Serena Barilaro shares with EPALE how she and her colleagues promoted a culture of active ageing through the Feeling Younger by Getting Older (FYGO) project.
Can you tell us a little bit about yourself? What do you love about your job?
I have a degree in International Relations but in particular my Erasmus experience in Spain completely changed my path, my mind and the way I see the world.
I worked for 7 years in a public office in the Municipality of Florence (Europe Direct Centre) promoting European policies. I now work for public and private entities in the management of public funds (from EU, national or regional government) and the implementations of project activities.
What I love about my job is being able to work in a team to exchange skills and abilities. I enjoy working with different target groups, sharing skills and experiences with other countries, and having the opportunity to travel.
Can you tell us a bit about your project and the issues you wanted to address with it?
The FYGO project intended to investigate, develop and share various ways to connect youngsters and elderly people through informal learning. This was done by bettering their lives within the community and by developing different supportive behaviours.
The research of the subject was stimulated by the inter-cultural context and it permitted us to understand and discover different cultures and generations. The benefits of this research are apparent in terms of raising awareness about racism, prejudice and xenophobia especially in the inter-generational dialogue.
We researched and collected many good practices about the above-mentioned topics from universities, schools and private associations from 14 different countries.

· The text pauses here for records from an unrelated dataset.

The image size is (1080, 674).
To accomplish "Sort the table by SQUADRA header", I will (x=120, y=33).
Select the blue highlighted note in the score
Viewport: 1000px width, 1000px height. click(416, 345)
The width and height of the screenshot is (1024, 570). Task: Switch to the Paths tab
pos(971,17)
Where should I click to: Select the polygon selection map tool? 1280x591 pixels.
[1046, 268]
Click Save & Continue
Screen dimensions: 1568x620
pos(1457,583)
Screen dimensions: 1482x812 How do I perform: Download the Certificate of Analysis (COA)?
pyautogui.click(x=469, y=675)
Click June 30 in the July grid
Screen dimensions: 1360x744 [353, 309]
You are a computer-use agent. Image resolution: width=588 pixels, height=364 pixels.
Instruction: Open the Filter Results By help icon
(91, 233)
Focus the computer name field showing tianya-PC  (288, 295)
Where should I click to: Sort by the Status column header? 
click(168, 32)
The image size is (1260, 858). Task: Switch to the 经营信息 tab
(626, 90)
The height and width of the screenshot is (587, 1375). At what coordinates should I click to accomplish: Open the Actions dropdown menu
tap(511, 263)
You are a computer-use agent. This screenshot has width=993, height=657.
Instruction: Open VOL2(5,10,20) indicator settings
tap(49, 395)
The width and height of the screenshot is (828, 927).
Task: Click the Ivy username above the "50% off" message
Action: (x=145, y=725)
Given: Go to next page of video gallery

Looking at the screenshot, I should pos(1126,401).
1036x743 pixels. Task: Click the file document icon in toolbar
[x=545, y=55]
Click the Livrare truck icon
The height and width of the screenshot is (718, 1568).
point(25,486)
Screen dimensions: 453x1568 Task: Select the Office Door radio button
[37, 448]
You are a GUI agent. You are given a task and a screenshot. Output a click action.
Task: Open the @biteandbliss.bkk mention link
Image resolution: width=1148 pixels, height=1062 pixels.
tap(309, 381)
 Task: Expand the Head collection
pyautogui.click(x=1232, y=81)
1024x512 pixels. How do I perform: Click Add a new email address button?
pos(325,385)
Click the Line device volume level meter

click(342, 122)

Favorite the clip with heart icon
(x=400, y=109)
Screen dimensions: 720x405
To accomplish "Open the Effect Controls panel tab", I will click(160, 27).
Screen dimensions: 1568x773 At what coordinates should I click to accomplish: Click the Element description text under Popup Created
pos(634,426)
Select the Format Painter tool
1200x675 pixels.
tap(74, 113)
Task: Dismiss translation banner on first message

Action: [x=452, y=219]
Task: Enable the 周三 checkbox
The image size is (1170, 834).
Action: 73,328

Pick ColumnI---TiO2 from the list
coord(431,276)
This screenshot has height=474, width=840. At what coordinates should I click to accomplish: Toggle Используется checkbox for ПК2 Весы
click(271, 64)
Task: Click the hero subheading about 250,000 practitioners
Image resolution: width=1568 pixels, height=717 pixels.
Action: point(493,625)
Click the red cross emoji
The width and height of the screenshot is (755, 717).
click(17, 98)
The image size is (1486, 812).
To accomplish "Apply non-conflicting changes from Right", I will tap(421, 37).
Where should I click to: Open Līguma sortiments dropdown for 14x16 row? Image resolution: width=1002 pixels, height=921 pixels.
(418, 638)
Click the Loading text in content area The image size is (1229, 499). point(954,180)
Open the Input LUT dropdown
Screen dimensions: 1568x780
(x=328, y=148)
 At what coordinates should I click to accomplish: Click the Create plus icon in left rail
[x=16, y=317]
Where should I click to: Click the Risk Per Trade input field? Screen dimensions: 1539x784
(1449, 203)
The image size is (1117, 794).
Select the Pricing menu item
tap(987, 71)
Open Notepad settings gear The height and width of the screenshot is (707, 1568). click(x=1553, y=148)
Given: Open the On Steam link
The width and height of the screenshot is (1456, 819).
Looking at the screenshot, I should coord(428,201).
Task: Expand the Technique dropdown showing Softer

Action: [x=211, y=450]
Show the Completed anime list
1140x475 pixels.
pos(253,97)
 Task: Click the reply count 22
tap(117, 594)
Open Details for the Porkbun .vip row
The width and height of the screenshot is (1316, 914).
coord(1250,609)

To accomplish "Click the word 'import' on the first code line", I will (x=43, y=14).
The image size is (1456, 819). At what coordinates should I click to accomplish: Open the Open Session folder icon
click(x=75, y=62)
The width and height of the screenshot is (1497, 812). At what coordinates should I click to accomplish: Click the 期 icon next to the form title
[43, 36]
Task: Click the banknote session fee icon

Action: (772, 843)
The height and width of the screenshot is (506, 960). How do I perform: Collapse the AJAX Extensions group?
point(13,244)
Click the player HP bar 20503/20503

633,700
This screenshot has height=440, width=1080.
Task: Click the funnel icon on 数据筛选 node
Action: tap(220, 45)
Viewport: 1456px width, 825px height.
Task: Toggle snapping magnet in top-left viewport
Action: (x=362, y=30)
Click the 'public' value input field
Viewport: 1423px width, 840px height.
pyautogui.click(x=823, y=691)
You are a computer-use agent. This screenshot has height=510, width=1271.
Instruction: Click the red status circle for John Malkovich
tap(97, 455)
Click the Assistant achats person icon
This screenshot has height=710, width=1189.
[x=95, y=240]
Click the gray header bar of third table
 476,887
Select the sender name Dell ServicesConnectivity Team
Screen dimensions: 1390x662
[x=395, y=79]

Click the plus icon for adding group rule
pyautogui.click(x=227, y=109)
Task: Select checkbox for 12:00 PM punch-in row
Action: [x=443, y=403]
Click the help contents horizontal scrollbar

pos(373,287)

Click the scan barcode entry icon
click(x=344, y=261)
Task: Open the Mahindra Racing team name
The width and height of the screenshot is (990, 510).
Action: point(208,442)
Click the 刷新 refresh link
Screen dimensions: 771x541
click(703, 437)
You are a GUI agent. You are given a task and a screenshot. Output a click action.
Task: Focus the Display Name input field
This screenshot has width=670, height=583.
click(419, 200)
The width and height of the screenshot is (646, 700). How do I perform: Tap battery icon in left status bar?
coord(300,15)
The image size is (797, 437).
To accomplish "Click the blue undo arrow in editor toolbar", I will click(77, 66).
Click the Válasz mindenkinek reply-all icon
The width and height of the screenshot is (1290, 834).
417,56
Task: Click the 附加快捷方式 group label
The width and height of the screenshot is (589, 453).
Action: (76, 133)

We organised study visits, created elder-friendly guidelines to approach internet resources and designed an internet platform about the shared experiences. Our partner institutions offered support and guidance to those who were interested in new skills to understand how to share experiences using ICT.
Why are inter-generation solidarity and the exchange of knowledge between different generations important?
This project showed that solidarity and sharing are part of human life. A sharing and supportive community can help to identify new friendships and find new ways to connect. It created and promoted a better quality of life for local communities by teaching and helping adults to discover practical everyday solutions, and to find new ways to spread their positive experiences to young people.
What are the most significant barriers you faced?
Working on a multicultural project sometimes led to language being a barrier; therefore we translated many outputs into all partner languages.
Why is creating a culture of active ageing so important?
According to Decision No 940/2011/EU of the European Parliament and of the Council:
“Ageing is undoubtedly a challenge for the whole of society and for all generations in Europe, and it is also a matter for inter-generational solidarity and for the family. The part of the population of the Union comprised of people in their late 50s and over will increase at a much faster rate than ever before. This is very positive as it is a logical consequence of the improvement in health and the quality of life. Nevertheless, due to this demographic change, the Union faces a number of challenges.”
The use of ICT in our daily life is growing at a fast pace, creating distance between generations. This gap can be bridged by inter-generation solidarity and exchange of knowledge.
It is my belief that if younger generations help older generations to understand ICT, the aged can contribute to the young’s personal growth through sharing knowledge and experiences. There are many activities that can help the elderly play an active role in society, including charity work and arts and culture for example.
What were the measurable results of the project? And did you use any special tools or resources to complete the project?
The measurable results from this project were the number of participants at each meeting, the number of good practices collected and the number of outputs produced.
To coordinate the partnership, for our internal actions we used a free online platform called Wiggio. This permitted us to activate an email group, archive materials, share documents, coordinate meetings and organise logistic issues.
What is your best memory from the project? Were there any individuals from the project who stood out?
There are a few memories that stood out for me. I remember the event organised by the Nicosia Municipality Multifunctional Foundation. This was a chance to share the experiences of a centre where the elderly, children and immigrants are supported through various daily activities. Our FYGO group attended activities with the elderly during the morning sessions. We had the opportunity to have discussions and were pleasantly surprised that many were speaking English so fluently. There I met an elderly lady who spoke perfect English and shared with me stories of her life. She spoke fondly about her family, travelling and activities in the centre.
Another memory I have is sitting with fellow colleagues at breakfast with the Turkish coordinator. I remember how the Turkish coordinator was so warm and hospitable that it helped our Cypriot partner to be more open and confident.
How has collaborating with a partner in a different country helped you in your day-to-day work? What have you learnt that you wouldn’t have by taking part in this project?
This project has had a positive effect on my professional growth, as a coordinator I learnt the importance of being diplomatic. It was the first time I had to build a multicultural partnership; I learnt how to find a common language with each partner, which helped me build trust and confidence. I personally benefitted from the knowledge of each partner and the experience of each meeting.